GETTING THE JOB DONE THE OLD FASHION WAY
BURWELL, Lewis C., Jr.
In may of 1944, from TDY in Calcutta, I was sent to Kunming, China on a number one priority where I was to meet various staff officers of the Fourteenth Air Force. My mission was to devise an air support and supply plan for the Salween Offensive. I expressed a desire to look at the terrain and make a judgment about the feasibility of air drops in that particularly rugged area.
I though that command would find me a B-25 or P-40, but no, Colonel Johnny Neil, an A-3 of the Fourteenth, got somebody to round up a PT-17.
Suyoung was on the way of my flight to the Salween, thus a Colonel George McReynolds (field artillery officer attached to the Chinese Y Forces) wanted to go down to Suyoung to meet with General Dorn. I was selected to drop him off.
I didn’t feel terrible confident in the PT-17 since I had never been in one before but after a little bit of study in the cockpit, and a brief review of the manual, I managed to take off. At those elevations and with that dinky power plant the airplane just did not want to climb on the downwind side of the ridges. Fortunately I had gone through the sail-plane course at Twenty-Nine Palms and was a rated glider pilot, so I knew how to handle that type of terrain with that type of problem. Lots of times we only skimmed the treetops at maybe 50 to 75 feet, but I would get a little lift on the upwind side then dive through the downwind side on the next ridge hoping I would clear it. If not I would back off and try again.
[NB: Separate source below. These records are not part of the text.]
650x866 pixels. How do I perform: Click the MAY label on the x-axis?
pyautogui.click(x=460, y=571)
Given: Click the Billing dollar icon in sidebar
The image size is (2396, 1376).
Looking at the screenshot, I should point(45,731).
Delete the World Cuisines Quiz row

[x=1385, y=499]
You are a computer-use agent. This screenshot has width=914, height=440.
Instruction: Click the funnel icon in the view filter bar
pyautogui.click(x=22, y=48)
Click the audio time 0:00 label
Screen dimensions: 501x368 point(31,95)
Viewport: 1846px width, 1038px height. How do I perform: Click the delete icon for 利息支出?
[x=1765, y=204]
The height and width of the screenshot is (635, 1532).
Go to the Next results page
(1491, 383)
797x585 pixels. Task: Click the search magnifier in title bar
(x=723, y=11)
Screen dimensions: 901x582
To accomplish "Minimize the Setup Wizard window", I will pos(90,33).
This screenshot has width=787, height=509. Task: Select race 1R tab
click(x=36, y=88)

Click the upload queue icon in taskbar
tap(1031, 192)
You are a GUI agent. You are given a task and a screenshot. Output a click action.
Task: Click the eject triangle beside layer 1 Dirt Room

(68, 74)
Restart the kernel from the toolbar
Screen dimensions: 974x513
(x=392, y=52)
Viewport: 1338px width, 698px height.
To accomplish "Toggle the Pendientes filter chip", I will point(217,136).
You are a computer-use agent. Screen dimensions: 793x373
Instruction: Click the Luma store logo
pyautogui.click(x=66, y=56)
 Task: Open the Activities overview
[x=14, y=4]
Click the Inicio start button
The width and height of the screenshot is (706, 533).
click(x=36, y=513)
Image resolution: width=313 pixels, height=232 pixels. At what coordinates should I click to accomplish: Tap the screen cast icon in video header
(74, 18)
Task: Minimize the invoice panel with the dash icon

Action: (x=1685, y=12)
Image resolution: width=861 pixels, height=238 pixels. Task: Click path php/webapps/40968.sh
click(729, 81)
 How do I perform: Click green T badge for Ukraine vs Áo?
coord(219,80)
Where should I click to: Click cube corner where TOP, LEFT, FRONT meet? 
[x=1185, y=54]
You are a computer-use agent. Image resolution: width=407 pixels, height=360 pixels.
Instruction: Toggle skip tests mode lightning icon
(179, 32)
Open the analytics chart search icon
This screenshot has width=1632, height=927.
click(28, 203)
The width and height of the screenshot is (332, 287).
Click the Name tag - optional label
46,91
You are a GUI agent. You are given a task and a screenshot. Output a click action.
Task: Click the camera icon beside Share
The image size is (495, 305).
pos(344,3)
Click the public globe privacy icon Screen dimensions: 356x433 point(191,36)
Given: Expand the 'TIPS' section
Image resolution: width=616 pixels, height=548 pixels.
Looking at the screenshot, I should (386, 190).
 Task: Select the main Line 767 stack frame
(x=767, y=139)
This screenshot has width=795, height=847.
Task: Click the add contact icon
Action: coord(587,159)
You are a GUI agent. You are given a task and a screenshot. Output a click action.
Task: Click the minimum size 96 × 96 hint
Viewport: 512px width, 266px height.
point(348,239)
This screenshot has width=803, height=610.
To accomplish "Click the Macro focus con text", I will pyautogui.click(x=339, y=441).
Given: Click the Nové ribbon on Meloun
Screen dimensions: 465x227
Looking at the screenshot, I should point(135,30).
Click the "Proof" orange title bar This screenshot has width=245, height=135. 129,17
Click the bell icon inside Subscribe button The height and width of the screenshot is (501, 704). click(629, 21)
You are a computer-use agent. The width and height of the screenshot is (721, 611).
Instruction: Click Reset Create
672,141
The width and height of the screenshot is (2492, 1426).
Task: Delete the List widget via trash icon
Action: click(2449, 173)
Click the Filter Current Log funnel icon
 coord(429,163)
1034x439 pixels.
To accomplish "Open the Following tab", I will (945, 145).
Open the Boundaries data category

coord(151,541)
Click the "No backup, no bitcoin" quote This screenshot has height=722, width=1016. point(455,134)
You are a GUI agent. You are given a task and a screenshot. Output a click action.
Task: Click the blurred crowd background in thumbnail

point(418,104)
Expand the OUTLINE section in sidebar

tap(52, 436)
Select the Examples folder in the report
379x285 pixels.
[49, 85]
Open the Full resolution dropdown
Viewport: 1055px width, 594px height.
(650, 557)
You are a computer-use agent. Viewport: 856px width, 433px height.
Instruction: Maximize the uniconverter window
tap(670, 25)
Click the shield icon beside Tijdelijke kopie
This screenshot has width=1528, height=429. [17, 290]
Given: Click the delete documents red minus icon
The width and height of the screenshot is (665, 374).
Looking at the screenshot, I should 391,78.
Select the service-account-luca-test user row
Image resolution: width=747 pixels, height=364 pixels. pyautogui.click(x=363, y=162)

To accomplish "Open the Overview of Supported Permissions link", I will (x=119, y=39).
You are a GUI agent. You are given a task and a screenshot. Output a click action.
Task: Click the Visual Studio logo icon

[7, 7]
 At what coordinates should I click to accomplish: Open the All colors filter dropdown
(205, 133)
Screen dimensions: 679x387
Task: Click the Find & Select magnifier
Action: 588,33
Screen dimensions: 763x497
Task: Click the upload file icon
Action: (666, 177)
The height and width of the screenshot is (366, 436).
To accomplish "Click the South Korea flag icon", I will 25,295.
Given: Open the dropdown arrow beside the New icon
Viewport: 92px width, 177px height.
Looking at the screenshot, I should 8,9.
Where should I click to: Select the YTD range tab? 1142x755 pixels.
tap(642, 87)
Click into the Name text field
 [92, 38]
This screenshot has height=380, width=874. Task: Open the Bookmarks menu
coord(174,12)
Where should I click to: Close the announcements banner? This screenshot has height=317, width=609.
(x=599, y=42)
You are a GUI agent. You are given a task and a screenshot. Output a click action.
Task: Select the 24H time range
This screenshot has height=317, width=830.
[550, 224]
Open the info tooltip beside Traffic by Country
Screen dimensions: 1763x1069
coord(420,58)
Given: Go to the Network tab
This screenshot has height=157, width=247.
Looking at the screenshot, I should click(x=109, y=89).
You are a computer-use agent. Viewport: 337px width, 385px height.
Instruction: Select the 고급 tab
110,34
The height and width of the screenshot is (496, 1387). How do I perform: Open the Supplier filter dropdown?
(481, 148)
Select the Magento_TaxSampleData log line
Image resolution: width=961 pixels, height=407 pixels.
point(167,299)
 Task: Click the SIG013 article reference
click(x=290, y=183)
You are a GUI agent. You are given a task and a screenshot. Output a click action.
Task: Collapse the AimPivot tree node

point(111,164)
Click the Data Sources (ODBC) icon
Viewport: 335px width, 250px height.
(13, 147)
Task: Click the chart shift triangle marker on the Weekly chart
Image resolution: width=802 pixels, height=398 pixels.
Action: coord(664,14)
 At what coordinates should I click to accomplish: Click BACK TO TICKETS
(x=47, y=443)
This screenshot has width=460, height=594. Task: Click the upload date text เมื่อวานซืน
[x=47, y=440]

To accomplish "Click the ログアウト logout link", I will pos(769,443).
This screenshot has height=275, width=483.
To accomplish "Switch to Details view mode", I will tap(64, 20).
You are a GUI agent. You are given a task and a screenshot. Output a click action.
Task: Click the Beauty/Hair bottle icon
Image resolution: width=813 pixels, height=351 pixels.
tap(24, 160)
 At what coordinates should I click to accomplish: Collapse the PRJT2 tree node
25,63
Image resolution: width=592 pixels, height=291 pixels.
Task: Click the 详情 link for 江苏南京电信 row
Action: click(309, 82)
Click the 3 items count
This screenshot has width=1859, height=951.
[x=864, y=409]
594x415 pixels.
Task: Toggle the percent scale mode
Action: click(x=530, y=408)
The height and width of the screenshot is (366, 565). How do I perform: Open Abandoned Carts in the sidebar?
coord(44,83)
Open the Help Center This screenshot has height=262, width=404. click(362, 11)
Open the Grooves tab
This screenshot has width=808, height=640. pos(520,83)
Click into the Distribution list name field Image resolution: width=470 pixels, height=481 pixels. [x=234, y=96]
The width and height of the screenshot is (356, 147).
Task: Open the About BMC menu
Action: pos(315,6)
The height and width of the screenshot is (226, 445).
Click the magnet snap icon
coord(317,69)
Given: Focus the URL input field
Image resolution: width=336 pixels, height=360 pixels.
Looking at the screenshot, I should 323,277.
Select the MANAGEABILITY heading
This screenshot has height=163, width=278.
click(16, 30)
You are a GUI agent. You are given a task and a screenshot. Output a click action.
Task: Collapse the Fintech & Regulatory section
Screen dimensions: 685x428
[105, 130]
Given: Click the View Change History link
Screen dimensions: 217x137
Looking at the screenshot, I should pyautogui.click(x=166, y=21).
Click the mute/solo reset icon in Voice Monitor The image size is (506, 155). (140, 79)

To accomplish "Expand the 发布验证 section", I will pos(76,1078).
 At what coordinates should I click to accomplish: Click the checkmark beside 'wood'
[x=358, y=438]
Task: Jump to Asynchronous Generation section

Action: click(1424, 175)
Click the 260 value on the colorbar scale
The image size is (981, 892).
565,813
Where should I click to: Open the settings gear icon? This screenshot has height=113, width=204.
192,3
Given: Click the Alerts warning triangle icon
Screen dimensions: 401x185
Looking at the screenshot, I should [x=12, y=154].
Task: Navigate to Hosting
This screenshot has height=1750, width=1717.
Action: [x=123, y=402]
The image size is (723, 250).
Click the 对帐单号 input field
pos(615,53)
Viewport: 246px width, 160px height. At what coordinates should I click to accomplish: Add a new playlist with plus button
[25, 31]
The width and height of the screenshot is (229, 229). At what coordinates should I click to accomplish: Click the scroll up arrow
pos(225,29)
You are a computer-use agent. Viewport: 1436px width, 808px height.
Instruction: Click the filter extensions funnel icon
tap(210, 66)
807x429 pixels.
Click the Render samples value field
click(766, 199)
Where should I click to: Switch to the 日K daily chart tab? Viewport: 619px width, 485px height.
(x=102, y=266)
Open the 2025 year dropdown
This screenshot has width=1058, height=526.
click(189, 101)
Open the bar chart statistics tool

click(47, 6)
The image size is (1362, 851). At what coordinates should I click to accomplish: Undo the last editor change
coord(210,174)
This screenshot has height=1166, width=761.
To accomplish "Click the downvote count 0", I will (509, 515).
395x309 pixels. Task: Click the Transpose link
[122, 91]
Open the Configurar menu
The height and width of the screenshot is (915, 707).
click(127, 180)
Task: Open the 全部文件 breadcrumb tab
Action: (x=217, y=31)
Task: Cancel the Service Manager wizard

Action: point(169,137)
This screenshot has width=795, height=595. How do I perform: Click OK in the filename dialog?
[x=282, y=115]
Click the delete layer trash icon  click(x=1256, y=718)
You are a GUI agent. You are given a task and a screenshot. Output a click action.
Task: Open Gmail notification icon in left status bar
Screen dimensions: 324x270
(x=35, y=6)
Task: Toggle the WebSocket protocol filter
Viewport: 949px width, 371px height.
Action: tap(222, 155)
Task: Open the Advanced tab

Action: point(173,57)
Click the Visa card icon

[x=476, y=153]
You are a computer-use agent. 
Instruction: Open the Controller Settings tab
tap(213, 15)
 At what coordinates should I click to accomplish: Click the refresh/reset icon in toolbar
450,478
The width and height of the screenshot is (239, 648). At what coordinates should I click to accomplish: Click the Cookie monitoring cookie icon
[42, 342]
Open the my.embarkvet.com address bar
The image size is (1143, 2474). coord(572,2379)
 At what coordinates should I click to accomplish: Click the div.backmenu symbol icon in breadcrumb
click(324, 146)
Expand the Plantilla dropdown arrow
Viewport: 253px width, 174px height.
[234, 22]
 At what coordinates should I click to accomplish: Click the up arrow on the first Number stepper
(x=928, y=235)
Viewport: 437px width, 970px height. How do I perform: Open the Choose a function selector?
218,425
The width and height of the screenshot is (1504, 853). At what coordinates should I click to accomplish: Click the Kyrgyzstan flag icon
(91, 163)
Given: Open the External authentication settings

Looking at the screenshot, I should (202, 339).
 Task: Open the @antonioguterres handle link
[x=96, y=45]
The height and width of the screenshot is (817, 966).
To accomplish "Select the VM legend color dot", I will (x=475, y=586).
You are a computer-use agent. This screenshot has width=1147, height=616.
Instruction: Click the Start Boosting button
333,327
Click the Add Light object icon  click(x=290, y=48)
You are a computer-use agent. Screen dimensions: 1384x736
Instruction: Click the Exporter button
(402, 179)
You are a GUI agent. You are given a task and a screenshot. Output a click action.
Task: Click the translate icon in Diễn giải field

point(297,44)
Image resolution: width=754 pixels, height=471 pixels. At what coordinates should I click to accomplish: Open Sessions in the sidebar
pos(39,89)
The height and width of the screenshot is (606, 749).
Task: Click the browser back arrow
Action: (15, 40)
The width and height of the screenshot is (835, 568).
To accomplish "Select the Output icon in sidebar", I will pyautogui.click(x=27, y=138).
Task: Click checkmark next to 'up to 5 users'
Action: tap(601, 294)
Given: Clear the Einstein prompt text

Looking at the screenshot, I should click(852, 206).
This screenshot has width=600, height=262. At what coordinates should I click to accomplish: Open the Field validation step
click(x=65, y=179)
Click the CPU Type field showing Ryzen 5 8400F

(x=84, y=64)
Finally we got into Suyoung, which I had never seen before, and didn’t realize what a nervous critter this thing was on the ground and I almost ground looped it in landing in a cross wind. But when we got out McReynolds, who had on a overseas cap turned sideways pulled down to the tip of his nose, got out, removed his chute, turned and said “son you’re a very fine pilot but you sure scared the h---- out of me.”